StringGen provides a class that functions as a generator to churn out incremental strings for usage with a bruteforcer. It's very simple nature and strong re-usability makes it ideal for situations when you are designing an application for bruteforcing an algorithm. It also comes with the ability to dump it's state and then reload at a latter time, allowing your application to terminate and then pick back up at the same place the generator was before. There is also the option to use one of the many pre-provided character sets, or design your own for an added flexibility.

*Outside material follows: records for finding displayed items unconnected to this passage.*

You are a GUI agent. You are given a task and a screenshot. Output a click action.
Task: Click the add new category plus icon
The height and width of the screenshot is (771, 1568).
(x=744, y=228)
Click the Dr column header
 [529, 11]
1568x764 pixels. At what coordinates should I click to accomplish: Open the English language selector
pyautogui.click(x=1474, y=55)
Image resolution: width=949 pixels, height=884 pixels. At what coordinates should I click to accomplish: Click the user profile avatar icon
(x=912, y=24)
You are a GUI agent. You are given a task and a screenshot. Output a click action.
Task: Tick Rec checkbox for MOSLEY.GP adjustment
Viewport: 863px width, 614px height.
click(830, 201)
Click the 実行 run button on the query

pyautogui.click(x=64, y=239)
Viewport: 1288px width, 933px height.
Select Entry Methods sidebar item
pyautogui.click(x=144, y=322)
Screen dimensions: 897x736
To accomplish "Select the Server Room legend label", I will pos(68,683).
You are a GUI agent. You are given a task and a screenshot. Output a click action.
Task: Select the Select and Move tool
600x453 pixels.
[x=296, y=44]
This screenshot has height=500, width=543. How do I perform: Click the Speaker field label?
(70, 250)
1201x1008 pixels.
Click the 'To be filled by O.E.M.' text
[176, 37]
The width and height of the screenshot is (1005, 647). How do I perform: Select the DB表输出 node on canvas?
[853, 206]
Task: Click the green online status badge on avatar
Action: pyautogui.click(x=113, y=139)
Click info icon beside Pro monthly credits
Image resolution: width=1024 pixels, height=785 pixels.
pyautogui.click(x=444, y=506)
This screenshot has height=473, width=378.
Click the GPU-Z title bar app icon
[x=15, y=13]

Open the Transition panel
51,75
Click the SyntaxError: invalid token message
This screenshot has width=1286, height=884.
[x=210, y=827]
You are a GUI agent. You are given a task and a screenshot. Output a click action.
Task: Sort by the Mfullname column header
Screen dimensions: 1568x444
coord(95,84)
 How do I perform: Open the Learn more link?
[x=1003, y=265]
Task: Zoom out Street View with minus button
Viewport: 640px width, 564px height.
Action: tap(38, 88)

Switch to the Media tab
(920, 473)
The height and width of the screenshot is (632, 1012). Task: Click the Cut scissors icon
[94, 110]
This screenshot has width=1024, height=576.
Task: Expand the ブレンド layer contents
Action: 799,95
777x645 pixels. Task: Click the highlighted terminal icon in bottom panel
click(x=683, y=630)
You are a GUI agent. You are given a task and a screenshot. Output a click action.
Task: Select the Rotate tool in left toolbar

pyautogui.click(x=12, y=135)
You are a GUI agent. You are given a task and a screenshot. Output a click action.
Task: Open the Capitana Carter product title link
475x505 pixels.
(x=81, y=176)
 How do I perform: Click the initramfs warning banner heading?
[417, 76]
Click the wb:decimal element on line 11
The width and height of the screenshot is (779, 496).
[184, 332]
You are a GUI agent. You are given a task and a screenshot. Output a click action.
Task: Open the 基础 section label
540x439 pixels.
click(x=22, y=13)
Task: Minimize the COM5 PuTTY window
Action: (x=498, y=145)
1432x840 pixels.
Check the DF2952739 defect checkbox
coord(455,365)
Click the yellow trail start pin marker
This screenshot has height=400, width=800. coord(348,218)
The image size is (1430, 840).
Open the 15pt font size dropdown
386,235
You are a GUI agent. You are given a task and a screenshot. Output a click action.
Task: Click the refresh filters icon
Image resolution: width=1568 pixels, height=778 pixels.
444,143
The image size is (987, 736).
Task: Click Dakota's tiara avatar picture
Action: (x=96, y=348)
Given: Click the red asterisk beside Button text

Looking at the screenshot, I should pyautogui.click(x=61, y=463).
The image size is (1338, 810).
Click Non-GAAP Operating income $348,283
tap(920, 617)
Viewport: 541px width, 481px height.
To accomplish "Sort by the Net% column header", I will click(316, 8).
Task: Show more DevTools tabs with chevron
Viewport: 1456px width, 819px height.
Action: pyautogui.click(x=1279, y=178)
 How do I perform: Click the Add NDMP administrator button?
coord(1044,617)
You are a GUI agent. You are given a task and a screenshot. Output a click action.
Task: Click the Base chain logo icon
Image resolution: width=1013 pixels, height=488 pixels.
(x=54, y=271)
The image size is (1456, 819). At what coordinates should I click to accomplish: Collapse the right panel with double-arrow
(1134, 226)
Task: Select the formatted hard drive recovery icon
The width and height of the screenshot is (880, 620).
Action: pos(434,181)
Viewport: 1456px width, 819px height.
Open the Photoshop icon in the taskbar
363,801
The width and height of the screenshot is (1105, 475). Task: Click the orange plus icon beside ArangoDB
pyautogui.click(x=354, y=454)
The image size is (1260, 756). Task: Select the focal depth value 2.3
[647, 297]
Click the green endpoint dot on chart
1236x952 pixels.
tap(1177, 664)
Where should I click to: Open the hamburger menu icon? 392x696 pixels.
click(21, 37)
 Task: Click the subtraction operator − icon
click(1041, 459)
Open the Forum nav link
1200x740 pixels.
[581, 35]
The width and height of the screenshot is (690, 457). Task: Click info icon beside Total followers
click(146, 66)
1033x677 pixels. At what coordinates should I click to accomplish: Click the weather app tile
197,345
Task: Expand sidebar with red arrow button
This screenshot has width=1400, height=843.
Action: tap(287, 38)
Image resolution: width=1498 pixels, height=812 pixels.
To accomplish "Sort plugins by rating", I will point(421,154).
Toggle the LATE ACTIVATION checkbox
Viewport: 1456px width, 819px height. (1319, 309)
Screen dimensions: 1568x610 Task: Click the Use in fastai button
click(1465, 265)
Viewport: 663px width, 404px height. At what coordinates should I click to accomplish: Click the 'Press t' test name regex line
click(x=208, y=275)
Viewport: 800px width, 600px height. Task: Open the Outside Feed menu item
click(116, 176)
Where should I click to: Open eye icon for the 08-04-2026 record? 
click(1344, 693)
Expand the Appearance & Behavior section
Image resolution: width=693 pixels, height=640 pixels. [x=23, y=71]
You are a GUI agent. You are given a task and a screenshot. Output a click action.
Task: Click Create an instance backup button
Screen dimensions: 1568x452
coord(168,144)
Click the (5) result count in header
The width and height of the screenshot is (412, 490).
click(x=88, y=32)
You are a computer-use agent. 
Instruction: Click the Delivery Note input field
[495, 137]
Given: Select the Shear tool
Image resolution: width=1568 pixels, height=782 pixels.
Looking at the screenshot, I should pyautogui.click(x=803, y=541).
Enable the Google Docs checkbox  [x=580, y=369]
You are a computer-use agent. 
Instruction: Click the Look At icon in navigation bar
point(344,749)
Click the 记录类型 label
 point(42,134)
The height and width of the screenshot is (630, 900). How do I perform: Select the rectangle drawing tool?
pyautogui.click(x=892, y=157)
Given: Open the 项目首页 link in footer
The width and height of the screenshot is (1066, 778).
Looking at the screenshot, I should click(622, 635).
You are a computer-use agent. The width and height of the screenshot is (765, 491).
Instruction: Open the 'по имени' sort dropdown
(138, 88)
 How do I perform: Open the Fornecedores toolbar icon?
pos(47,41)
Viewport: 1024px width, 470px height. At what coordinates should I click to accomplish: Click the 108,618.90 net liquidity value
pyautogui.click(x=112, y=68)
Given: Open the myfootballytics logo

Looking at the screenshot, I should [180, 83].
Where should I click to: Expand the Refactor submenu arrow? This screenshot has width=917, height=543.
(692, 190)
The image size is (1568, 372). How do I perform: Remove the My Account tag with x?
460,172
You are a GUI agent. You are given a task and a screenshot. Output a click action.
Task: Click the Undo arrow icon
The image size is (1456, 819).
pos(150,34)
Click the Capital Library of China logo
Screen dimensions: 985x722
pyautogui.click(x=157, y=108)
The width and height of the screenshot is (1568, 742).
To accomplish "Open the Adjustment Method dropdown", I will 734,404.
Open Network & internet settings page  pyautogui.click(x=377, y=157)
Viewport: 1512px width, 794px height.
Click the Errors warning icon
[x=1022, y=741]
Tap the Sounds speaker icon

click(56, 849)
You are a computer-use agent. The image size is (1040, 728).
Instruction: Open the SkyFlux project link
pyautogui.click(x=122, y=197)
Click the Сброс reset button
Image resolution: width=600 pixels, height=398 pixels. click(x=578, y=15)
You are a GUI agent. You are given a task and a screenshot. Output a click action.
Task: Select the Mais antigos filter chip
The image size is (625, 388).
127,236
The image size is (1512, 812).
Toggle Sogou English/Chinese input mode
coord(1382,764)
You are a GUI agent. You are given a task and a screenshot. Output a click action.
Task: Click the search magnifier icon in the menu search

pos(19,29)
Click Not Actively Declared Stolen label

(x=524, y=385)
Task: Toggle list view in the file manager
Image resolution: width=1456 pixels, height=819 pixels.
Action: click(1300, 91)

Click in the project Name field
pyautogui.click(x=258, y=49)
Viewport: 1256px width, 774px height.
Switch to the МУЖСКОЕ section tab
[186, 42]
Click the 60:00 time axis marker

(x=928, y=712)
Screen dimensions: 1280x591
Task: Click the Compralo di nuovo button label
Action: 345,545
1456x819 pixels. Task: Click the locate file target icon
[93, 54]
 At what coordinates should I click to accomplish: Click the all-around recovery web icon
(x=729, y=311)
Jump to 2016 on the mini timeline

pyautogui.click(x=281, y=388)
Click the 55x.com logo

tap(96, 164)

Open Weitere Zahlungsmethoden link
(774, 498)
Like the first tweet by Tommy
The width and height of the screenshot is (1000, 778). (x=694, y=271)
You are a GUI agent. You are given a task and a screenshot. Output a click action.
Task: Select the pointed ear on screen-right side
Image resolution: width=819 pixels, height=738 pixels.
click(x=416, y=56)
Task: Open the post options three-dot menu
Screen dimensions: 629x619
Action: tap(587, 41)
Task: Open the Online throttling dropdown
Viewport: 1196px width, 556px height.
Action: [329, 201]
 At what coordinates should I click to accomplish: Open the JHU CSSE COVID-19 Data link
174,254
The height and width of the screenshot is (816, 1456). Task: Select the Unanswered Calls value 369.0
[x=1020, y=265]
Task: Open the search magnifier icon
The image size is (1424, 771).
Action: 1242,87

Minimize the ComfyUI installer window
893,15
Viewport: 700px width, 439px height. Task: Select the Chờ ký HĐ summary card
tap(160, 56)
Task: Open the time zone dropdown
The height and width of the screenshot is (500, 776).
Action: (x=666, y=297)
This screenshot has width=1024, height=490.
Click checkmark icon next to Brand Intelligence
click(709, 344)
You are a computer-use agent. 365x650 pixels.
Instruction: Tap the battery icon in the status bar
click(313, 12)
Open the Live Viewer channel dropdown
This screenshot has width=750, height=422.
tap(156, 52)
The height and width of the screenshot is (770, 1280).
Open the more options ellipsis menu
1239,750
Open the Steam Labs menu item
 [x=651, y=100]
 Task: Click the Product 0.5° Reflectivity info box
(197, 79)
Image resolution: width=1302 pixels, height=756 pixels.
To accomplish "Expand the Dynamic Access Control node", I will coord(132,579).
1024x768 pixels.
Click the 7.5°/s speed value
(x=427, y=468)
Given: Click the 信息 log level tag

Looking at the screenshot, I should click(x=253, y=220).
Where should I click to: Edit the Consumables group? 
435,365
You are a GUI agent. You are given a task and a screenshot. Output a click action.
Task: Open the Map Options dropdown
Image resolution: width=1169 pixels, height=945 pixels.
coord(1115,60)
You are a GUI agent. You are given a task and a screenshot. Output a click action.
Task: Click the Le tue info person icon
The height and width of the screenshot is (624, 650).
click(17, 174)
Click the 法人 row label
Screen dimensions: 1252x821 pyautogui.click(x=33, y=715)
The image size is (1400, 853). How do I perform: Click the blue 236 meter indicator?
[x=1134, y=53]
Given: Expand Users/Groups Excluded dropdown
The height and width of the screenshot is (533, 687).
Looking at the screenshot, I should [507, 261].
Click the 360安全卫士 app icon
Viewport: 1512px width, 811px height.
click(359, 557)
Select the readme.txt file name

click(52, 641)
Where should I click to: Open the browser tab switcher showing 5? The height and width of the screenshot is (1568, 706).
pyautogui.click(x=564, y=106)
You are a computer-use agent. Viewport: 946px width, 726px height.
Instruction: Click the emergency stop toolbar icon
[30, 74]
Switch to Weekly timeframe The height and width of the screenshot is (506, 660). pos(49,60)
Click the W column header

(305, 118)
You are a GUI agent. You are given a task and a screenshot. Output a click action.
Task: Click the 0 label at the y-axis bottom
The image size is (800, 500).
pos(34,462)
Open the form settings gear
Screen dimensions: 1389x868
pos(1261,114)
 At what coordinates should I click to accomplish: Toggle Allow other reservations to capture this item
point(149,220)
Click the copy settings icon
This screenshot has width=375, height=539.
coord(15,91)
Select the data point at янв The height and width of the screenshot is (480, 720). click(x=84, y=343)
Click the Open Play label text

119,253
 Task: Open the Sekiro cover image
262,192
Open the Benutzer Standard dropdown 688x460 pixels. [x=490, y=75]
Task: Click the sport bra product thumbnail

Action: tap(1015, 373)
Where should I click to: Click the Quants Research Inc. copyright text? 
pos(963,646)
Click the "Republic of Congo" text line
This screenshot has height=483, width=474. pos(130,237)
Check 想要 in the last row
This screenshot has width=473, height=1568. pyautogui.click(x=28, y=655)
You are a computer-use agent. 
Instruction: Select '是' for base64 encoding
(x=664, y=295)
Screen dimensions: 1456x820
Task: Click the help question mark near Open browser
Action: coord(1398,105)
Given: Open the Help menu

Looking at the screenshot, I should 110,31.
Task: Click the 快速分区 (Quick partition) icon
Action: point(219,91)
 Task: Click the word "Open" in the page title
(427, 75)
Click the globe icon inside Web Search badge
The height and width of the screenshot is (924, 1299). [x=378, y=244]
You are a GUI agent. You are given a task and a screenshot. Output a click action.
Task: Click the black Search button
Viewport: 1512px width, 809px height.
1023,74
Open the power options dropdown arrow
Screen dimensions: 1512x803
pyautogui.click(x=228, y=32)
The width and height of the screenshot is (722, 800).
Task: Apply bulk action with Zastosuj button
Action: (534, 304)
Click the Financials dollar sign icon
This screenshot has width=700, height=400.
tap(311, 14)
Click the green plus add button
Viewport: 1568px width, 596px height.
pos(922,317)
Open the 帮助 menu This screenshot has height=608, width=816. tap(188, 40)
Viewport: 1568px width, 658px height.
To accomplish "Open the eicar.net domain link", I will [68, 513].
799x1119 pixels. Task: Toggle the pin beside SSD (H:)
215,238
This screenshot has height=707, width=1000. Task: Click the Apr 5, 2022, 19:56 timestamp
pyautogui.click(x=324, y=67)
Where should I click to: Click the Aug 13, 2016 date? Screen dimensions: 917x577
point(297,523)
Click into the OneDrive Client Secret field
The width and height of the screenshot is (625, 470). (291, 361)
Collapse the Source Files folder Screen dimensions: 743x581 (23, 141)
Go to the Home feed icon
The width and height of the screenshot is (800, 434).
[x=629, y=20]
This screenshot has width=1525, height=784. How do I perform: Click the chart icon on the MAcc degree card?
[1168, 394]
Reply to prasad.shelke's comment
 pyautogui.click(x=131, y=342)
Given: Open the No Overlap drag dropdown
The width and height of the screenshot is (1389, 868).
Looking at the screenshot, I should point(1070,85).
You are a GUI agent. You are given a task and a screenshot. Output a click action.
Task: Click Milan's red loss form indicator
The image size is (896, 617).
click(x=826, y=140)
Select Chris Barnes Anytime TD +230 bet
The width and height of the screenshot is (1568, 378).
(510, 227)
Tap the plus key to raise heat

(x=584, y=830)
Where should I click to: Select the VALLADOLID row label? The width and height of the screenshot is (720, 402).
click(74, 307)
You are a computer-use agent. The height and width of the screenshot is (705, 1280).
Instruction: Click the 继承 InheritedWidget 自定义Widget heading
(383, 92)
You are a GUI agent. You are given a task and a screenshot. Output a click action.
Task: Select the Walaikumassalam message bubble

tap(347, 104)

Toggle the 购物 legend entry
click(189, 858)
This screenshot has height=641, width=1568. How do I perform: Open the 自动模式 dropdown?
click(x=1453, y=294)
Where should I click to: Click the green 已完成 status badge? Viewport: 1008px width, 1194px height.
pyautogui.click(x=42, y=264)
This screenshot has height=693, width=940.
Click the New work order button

I found StringGen's easy-to-use style is what makes it a very useful aid for developing bruteforcers. All you do is call next() on the string_gen.generator class and the next incrementation will be returned. Calling it repeated times will increment it further. Here's an example:
>>> import string_gen >>> gen = string_gen.generator() >>> gen.next() 'a' >>> gen.next() 'b' >>> gen.next() 'c' >>> gen.skip(1234567) # Skip ahead a bit >>> gen.next() 'aT$&' >>> gen.next() 'aT$*' >>> gen.next() 'aT$(' >>> gen.next() 'aT$)' >>> gen.make(20) # Return 20 new incrementations ['aT$-', 'aT$=', 'aT$_', 'aT$+', 'aT$[', 'aT$]', 'aT${', 'aT$}', 'aT$', 'aT$|', 'aT$;', 'aT$:', "aT$'", 'aT$"', 'aT$,', 'aT$.', 'aT$<', 'aT$>', 'aT$/', 'aT$?'] >>>
There is also documentation avaliable in the python interpreter's help() function. Just import StringGen and call help() on it from IDLE, or the python console.